The next day, several MSNBC hosts, including cable star Rachel Maddow, took over, prompting the NBC News boss to fire the recruit he had hired in an effort to attract Republicans and mollify the critics of his group. Critics who only wanted to see in the crisis a confirmation of their grievances.

“NBC just hired and immediately fired Ronna McDaniel because the team refused to let a single Republican join her – that’s how biased she is! », Wrote the boss of X, Elon Musk, on his social network last Wednesday.

No offense to the entrepreneur, Ronna McDaniel’s criticisms within NBC/MSNBC did not criticize her for belonging to the Republican Party.

Instead, they denounced his attacks on MSNBC journalists (“propagandists,” she said), his promotion of Donald Trump’s “big lie” about the 2020 presidential election and his participation in the efforts of the ex-president to invalidate the results of this election.

Rachel Maddow described Ronna McDaniel as “someone who has not only attacked us as journalists, but is part of an ongoing project to get rid of our system of government.”

In short, according to the host, a person who has embodied Trumpism as Ronna McDaniel has done cannot serve as a political analyst for a serious media, even if Trumpism occupies an important, even predominant, place within the Republican Party.

Cornelian dilemma?

But wouldn’t the media be betraying their mission by boycotting the Trumpist point of view in their journalistic panels?

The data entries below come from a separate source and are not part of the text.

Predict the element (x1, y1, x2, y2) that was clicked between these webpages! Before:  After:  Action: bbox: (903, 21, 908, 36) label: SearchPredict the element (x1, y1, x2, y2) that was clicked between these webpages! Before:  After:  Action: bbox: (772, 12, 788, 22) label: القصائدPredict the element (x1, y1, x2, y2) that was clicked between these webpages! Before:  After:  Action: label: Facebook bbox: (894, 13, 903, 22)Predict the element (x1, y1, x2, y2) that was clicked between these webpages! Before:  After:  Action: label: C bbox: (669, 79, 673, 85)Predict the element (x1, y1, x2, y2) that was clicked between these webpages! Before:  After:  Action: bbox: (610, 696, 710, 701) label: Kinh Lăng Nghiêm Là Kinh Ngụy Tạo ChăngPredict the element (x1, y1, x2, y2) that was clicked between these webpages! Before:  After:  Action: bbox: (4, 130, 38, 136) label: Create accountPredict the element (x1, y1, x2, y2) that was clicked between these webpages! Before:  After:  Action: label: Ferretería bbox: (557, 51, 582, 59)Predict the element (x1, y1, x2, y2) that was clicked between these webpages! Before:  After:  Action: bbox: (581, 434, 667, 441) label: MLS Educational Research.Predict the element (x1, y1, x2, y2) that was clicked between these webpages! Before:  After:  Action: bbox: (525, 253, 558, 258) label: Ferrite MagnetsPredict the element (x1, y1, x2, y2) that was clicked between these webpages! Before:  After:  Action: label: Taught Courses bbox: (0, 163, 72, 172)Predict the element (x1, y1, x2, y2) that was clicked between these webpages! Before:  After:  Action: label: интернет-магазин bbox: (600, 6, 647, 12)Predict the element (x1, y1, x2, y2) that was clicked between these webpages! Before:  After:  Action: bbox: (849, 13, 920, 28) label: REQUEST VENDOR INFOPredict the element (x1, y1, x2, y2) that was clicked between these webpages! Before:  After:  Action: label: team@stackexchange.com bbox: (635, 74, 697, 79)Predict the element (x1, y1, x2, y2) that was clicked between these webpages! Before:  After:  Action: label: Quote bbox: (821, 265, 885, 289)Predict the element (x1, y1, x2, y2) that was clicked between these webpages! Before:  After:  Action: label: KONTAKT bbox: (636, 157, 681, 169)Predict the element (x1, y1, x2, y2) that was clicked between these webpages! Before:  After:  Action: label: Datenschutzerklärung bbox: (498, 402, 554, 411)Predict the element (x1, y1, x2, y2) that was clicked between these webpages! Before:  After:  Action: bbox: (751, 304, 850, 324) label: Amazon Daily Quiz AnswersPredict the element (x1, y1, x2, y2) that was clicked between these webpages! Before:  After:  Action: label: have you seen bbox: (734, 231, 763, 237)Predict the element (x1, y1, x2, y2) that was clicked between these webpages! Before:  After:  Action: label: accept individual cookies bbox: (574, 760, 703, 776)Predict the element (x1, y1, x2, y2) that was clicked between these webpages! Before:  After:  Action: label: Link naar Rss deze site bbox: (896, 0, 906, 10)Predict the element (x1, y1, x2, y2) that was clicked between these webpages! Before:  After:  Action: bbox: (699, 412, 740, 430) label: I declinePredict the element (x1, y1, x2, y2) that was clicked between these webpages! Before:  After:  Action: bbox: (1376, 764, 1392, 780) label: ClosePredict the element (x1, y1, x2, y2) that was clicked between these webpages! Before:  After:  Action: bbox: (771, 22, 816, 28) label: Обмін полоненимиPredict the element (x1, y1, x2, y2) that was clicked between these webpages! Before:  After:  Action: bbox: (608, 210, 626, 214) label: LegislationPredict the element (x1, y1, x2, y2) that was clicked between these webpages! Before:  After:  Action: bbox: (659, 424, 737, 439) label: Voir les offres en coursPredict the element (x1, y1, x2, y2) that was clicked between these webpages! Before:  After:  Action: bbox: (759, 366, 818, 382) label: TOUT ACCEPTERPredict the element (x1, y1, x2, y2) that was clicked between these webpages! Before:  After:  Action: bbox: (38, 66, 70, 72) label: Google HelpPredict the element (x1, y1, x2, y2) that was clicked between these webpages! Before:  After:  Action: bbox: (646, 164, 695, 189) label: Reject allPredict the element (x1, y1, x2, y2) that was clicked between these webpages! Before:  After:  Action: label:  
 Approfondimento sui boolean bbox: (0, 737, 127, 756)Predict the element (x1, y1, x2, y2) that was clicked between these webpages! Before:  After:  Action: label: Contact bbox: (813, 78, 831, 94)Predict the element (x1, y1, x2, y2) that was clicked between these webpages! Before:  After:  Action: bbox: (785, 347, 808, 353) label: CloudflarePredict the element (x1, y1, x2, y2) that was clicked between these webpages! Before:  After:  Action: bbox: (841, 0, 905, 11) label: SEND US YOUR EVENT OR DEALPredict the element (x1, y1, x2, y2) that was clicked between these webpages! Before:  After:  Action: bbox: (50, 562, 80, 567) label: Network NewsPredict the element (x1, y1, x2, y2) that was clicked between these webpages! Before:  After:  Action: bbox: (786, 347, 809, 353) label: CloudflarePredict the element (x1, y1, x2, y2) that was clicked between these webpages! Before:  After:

“If a news organization really wants to represent Donald Trump’s policies in its reporting and commentary, it will run into some problems,” says Michael Socolow, a professor in the Department of Communications and Journalism at the University of Maine, in a email to The Press.

“(Trump) considers his supporters imprisoned for attacking the Capitol on January 6 (2021) to be heroes and political “hostages,” and he said he would encourage Russia to “do whatever it wants” if NATO countries were not spending more on their defense. Finding someone who might agree with Trump in the abstract is one thing, but a reporter or commentator who thinks Joe Biden was not legitimately elected president is another. »

“American news organizations face a dilemma,” he adds. Representing (Trump’s views) in a “fair” or “balanced” manner may be a disservice to their audiences and the public. »

One thing is certain: In announcing Ronna McDaniel’s firing, NBC News President Cesar Conde pledged to redouble “efforts to find voices that represent different parts of the political spectrum.”

But Donald Trump and his allies are not ready to give up. The RNC is threatening to punish NBC for its firing of Ronna McDaniel by reducing its reporters’ access to the Republican convention in Milwaukee in July. And the former president continues his attacks against Brian Roberts, president of Comcast, of which NBC Universal is a subsidiary.

“The fake anchors at (MSNBC) have taken over NBC and Chairman Brian Roberts doesn’t know what to do! “, he denounced on Truth Social last week.

Donald Trump knows what to do. Last November, angered by MSNBC’s criticism of him, he called on the government to “come down hard” on this channel “and make it pay for its illegal political activity.”

His answer to the question that covers this article seems obvious.